Answer: Critical point: (0,0). There is a relative minimum at (0,0). The Second-Partials Test fails at (0,0). Explain
This is a question about finding special points on a curvy surface (called critical points) and figuring out if they're like the top of a hill or the bottom of a valley using a cool math trick called the Second Partials Test. The solving step is:

Hey there! Alex Miller here, ready to tackle this problem!

First, I needed to find the "critical points" where the function's "slopes" are either flat or undefined. I did this by taking something called "partial derivatives" of the function $f(x,y)$. Think of these as the slopes in the x-direction ($f_x$) and the y-direction ($f_y$).
I found $f_x = \frac{4x}{3(x^2 + y^2)^{1/3}}$ and $f_y = \frac{4y}{3(x^2 + y^2)^{1/3}}$.

Next, I looked for points where these slopes are zero or where they're undefined. Both $f_x$ and $f_y$ become undefined if $x^2 + y^2 = 0$, which only happens at the point $(0,0)$. So, $(0,0)$ is our critical point! If we tried to make them zero, we'd still end up with $(0,0)$, but they're undefined there, which counts as a critical point too.

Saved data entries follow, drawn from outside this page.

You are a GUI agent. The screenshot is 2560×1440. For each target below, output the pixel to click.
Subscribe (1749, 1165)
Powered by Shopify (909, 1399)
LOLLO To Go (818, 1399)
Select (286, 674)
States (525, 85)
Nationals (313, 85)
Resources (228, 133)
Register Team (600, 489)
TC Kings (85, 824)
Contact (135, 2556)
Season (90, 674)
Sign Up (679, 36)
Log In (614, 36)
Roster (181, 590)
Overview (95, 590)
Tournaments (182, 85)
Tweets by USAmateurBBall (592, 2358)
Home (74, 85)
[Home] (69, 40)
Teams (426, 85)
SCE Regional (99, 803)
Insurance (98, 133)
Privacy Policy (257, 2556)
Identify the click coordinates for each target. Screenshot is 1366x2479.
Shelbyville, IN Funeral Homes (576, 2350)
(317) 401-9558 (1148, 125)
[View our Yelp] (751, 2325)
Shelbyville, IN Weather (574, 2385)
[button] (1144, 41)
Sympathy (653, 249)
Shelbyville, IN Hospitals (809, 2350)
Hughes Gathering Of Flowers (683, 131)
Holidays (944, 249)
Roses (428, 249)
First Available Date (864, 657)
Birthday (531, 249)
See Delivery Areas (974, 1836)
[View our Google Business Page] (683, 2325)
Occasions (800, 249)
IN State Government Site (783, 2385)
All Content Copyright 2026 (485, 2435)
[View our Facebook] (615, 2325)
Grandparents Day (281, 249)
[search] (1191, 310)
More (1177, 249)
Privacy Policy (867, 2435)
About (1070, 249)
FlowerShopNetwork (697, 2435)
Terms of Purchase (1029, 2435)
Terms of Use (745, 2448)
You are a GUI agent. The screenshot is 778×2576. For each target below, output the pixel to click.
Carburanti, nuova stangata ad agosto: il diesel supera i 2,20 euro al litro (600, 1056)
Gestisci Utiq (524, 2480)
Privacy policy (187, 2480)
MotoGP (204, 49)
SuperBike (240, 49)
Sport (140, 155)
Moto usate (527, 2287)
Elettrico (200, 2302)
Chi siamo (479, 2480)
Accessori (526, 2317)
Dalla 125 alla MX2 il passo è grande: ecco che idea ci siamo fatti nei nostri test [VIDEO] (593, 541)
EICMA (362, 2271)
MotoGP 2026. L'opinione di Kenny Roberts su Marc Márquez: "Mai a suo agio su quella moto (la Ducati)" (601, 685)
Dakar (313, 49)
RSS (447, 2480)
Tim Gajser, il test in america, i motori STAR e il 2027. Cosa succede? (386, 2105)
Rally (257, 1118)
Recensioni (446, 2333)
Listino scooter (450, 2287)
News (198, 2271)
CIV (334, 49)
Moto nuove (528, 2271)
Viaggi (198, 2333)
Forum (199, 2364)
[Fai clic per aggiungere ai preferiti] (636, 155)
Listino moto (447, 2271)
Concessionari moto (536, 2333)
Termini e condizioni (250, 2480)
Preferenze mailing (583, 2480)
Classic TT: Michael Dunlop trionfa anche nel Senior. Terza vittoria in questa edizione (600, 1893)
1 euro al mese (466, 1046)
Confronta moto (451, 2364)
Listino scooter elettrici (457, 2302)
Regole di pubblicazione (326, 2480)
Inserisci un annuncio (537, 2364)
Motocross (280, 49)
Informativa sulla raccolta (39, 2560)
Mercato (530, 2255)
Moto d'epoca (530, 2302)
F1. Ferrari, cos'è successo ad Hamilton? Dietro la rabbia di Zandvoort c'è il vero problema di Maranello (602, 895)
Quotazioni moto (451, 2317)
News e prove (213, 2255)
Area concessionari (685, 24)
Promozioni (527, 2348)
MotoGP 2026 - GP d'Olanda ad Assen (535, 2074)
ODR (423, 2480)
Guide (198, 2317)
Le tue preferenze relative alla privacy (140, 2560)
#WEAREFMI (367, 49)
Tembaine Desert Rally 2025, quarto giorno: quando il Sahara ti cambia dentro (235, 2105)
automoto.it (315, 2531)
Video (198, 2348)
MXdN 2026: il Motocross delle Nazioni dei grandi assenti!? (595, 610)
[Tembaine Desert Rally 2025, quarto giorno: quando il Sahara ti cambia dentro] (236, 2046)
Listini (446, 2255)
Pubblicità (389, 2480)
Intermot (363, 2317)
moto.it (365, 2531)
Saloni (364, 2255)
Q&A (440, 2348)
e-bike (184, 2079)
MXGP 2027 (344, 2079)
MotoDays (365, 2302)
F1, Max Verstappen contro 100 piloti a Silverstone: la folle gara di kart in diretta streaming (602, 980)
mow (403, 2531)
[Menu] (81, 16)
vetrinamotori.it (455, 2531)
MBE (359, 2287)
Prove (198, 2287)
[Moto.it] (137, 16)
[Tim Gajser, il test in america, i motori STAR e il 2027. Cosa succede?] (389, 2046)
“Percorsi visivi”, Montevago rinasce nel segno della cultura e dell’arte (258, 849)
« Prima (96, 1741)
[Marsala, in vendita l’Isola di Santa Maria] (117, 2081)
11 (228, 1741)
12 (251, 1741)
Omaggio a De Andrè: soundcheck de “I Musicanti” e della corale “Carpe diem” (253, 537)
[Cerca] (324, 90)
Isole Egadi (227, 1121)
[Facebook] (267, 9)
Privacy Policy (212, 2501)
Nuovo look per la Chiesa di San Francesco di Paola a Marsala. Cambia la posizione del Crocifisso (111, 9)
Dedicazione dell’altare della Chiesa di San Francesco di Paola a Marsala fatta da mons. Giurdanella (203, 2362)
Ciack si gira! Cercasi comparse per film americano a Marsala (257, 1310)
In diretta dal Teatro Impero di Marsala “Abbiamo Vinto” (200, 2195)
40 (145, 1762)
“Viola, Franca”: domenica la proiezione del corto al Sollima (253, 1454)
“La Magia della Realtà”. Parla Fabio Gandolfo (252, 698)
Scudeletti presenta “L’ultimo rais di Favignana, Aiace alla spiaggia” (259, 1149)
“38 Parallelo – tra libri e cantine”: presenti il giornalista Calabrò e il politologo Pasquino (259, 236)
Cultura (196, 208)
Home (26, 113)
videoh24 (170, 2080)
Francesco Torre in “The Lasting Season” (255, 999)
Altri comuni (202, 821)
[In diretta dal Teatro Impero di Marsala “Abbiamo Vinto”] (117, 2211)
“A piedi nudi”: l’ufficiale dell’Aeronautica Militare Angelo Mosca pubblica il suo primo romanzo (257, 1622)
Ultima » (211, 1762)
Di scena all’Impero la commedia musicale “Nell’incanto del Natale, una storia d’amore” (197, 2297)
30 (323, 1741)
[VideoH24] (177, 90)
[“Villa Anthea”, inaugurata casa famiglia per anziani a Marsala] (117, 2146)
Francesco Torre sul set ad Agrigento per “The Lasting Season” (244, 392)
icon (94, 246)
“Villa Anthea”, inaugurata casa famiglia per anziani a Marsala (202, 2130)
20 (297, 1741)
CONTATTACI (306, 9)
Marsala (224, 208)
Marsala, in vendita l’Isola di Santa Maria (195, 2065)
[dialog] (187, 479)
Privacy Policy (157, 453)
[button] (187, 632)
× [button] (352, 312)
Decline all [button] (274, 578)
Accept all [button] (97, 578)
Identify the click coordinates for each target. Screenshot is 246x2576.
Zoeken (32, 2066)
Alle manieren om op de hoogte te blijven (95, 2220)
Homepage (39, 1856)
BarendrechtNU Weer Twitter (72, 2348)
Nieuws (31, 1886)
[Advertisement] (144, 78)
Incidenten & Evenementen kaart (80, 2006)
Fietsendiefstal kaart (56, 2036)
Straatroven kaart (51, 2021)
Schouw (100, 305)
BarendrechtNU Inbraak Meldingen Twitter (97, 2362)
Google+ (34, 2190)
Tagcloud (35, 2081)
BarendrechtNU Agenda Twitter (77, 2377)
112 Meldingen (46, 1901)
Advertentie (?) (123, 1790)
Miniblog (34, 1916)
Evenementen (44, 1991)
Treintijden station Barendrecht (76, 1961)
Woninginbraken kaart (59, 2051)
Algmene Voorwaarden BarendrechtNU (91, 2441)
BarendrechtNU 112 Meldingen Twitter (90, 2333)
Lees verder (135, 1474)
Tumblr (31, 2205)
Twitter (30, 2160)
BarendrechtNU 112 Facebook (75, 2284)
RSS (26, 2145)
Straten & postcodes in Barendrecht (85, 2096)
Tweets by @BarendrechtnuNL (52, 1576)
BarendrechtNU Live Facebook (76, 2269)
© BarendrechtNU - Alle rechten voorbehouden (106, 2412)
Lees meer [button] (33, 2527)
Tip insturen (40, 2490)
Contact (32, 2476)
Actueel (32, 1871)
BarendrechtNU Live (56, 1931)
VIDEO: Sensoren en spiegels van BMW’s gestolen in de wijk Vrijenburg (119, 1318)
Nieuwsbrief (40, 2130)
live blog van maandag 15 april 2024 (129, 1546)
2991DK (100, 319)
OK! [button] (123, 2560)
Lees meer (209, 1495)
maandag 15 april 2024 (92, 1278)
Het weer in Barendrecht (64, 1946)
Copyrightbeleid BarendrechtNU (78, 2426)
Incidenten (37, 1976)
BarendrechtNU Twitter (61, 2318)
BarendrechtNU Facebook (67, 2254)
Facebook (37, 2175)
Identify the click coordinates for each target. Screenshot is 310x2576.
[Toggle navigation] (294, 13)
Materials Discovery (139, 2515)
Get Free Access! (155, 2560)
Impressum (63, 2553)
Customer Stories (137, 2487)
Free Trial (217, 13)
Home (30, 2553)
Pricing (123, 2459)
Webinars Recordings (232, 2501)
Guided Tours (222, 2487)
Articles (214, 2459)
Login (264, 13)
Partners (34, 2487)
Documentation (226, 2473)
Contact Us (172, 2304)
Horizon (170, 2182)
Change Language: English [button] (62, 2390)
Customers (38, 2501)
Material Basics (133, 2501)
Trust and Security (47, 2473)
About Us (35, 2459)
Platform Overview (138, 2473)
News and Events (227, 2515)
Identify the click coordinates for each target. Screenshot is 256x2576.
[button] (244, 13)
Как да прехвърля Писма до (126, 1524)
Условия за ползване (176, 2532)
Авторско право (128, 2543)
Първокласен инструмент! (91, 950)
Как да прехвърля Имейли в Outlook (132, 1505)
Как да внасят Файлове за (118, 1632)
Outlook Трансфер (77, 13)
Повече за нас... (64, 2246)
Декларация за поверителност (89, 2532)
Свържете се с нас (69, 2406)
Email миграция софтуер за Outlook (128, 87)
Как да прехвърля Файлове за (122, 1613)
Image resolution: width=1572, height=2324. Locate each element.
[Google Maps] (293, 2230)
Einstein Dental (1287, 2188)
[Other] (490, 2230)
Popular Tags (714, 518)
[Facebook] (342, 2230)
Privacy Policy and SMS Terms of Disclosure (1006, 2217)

Then, to figure out if $(0,0)$ is a peak, a valley, or something else, I needed to use the "Second Partials Test." This test uses even more derivatives ($f_{xx}$, $f_{yy}$, and $f_{xy}$) to check the "curviness" of the function.
I calculated these second partial derivatives. For example, $f_{xx} = \frac{4x^2 + 12y^2}{9(x^2+y^2)^{4/3}}$. The others look similar.

After that, I put these second derivatives into a special formula for "D" (called the determinant of the Hessian, but let's just call it D for short!): $D(x,y) = f_{xx}f_{yy} - (f_{xy})^2$.
After doing some careful calculations and simplifying, I got $D(x,y) = \frac{16}{27(x^2+y^2)^{2/3}}$.

Now, here's the trick: when I tried to plug our critical point $(0,0)$ into this D value (or any of the second partial derivatives), the denominator became zero! This means that the Second Partials Test "fails" at $(0,0)$ because it can't give us a clear answer there.

When the test fails, we have to look at the function directly around the critical point.
Our function is $f(x, y)=\left(x^{2}+y^{2}\right)^{2 / 3}$.
Notice that $x^2 + y^2$ is always a positive number (unless $x=0$ and $y=0$). When you raise a positive number to the power of $2/3$, it stays positive. So, $f(x,y)$ is always greater than or equal to zero.
At our critical point $(0,0)$, $f(0,0) = (0^2 + 0^2)^{2/3} = 0^{2/3} = 0$.
Since the function is always positive or zero, and it hits zero at $(0,0)$, this means $(0,0)$ is the very lowest point on the whole graph! So, we have a relative minimum there.